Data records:
╭──
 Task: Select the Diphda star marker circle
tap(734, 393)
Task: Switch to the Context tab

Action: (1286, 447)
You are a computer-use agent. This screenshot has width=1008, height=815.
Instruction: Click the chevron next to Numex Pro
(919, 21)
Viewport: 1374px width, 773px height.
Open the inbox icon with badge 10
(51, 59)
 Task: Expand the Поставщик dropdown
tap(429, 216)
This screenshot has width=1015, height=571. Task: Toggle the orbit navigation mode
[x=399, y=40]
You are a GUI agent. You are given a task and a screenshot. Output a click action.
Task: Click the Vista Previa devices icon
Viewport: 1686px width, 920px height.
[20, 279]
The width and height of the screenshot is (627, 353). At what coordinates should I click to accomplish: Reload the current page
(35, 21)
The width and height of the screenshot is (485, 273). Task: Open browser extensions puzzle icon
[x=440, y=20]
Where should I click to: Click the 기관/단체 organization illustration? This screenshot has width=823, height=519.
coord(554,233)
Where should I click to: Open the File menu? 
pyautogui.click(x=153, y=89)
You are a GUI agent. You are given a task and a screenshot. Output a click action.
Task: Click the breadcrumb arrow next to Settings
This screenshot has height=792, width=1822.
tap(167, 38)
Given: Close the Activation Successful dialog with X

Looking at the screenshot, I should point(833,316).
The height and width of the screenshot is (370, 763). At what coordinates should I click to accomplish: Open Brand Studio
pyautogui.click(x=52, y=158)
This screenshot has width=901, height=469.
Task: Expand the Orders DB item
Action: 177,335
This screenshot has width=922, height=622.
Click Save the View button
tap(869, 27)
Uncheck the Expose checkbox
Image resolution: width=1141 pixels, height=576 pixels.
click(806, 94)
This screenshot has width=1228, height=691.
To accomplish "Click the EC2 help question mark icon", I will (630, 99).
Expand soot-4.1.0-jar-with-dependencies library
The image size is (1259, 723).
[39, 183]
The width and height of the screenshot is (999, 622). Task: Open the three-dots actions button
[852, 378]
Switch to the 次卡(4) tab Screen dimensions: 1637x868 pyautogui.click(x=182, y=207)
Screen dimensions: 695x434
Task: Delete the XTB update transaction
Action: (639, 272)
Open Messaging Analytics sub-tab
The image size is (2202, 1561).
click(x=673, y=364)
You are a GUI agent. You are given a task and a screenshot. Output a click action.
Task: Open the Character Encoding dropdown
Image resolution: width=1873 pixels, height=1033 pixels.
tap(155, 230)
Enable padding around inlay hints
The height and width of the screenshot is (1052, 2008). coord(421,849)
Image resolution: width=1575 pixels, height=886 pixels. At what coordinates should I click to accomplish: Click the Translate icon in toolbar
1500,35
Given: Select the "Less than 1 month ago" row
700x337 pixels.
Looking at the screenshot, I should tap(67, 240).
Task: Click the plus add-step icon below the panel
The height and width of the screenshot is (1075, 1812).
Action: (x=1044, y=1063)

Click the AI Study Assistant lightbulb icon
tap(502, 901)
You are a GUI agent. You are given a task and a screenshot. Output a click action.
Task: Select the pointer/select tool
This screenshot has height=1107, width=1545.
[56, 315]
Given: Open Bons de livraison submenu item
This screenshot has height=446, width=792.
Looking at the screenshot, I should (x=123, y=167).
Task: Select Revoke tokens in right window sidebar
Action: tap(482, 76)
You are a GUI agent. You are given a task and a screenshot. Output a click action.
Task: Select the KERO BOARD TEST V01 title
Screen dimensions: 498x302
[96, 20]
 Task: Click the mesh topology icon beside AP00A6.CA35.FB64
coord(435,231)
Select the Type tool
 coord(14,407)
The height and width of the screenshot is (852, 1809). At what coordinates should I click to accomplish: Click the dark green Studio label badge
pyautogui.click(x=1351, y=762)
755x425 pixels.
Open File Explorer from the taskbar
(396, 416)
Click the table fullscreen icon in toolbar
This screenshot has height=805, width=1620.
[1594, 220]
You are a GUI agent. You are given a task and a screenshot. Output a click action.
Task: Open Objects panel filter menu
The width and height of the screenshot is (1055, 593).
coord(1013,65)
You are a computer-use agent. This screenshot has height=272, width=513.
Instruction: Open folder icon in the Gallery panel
╰──
Brief >>
All lines with the word "computer" need to be copied from the data above.

Exercise output >>
You are a computer-use agent. This screenshot has width=1008, height=815.
You are a computer-use agent. This screenshot has height=272, width=513.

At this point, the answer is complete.